Few of the reforms planned in the early 1990s eventuated, for three reasons: Firstly, there was an absence of firm civilian political guidance, with President Yeltsin primarily interested in ensuring that the Armed Forces were controllable and loyal, rather than reformed. Secondly, declining funding worsened the progress. Finally, there was no firm consensus within the military about what reforms should be implemented. General Pavel Grachev, the first Russian Minister of Defence (1992–96), broadly advertised reforms, yet wished to preserve the old Soviet-style Army, with large numbers of low-strength formations and continued mass conscription. The General Staff and the armed services tried to preserve Soviet-era doctrines, deployments, weapons, and missions in the absence of solid new guidance.

British military expert Michael Orr claims that the hierarchy had great difficulty in fully understanding the changed situation, due to their education.
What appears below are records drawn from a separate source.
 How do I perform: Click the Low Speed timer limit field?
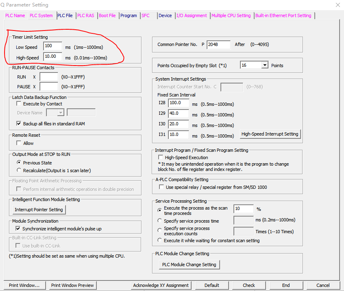(52, 46)
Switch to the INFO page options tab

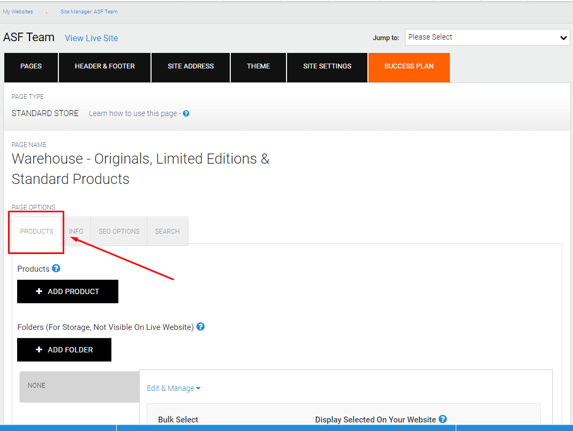(x=76, y=232)
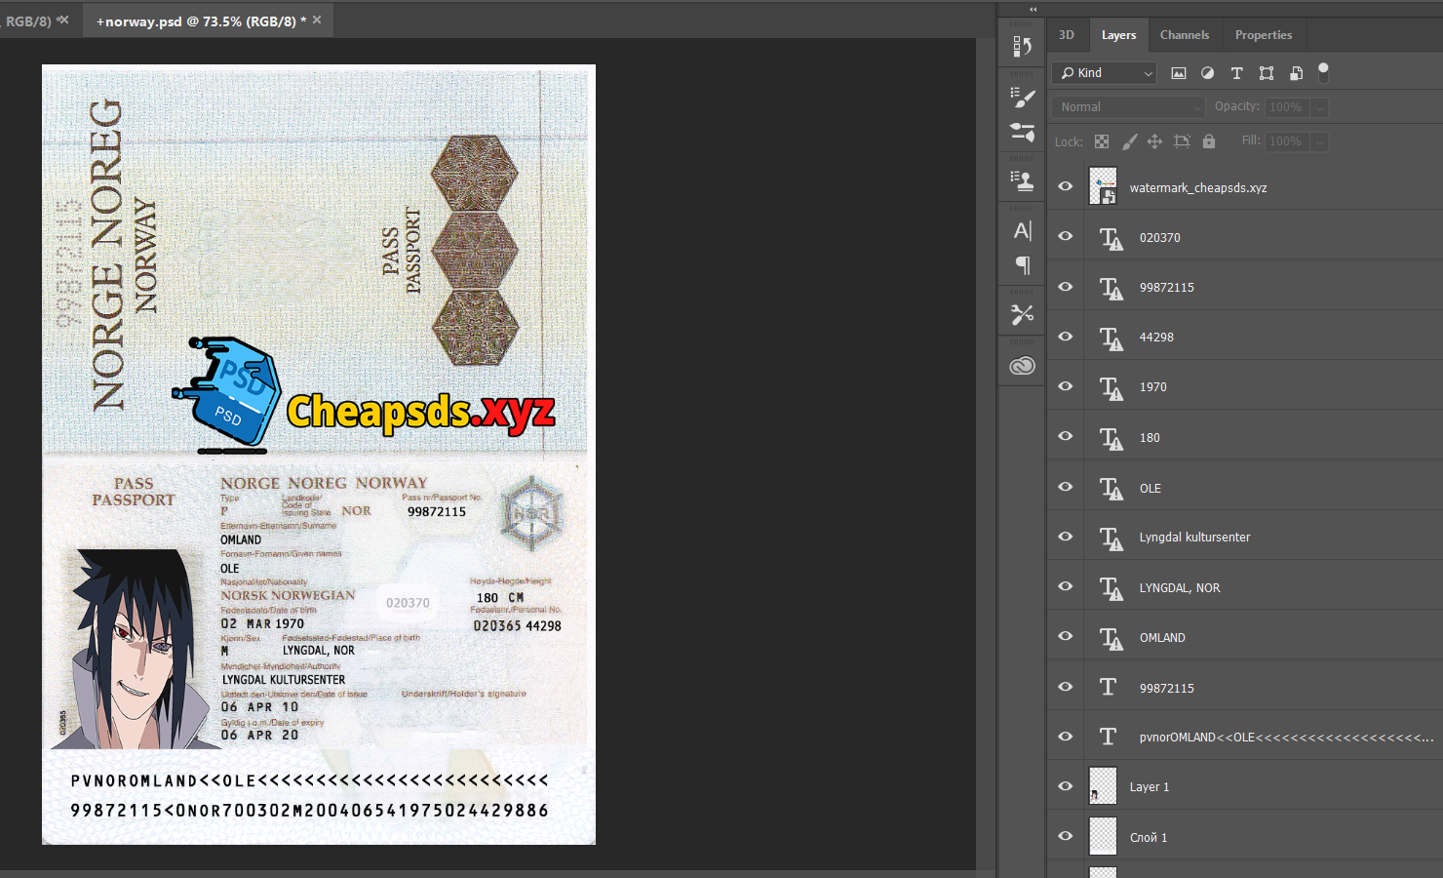Screen dimensions: 1443x878
Task: Switch to the Properties tab
Action: pyautogui.click(x=1263, y=35)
As graduates of Soviet military academies, they received great operational and staff training, but in political terms they had learned an ideology, rather than a wide understanding of international affairs. Thus, the generals—focused on NATO expansion in Eastern Europe—could not adapt themselves and the Armed Forces to the new opportunities and challenges they faced.
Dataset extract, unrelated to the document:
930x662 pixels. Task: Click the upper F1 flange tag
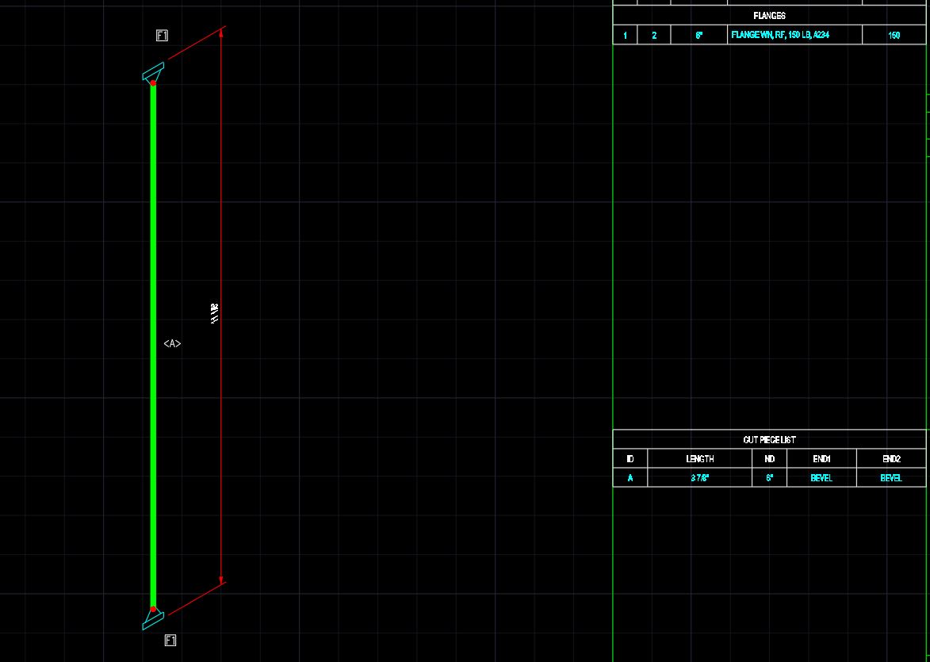(162, 35)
The new Russian Ground Forces inherited an increasing crime problem from their Soviet predecessors. As draft resistance grew in the last years of the Soviet Union, the authorities tried to compensate by enlisting men with criminal records and who spoke little or no Russian. Crime rates soared, with the military procurator in Moscow in September 1990 reporting a 40-percent increase in crime over the previous six months, including a 41-percent rise in serious bodily injuries. Disappearances of weapons rose to rampant levels, especially in Eastern Europe and the Caucasus.

Generals directing the withdrawals from Eastern Europe diverted arms, equipment, and foreign monies intended to build housing in Russia for the withdrawn troops. Several years later, the former commander in Germany, General Matvey Burlakov, and the Defence Minister, Pavel Grachev, had their involvement exposed. They were also accused of ordering the murder of reporter Dmitry Kholodov, who had been investigating the scandals. In December 1996, Defence Minister Igor Rodionov ordered the dismissal of the Commander of the Ground Forces, General Vladimir Semyonov, for activities incompatible with his position — reportedly his wife's business activities.

A 1995 study by the U.S. Foreign Military Studies Office went as far as to say that the Armed Forces were "an institution increasingly defined by the high levels of military criminality and corruption embedded within it at every level." The FMSO noted that crime levels had always grown with social turbulence, such as the trauma Russia was passing through. The author identified four major types among the raft of criminality prevalent within the forces—weapons trafficking and the arms trade; business and commercial ventures; military crime beyond Russia's borders; and contract murder. Weapons disappearances began during the dissolution of the Union and has continued. Within units "rations are sold while soldiers grow hungry ... [while] fuel, spare parts, and equipment can be bought." Meanwhile, voyemkomats take bribes to arrange avoidance of service, or a more comfortable posting.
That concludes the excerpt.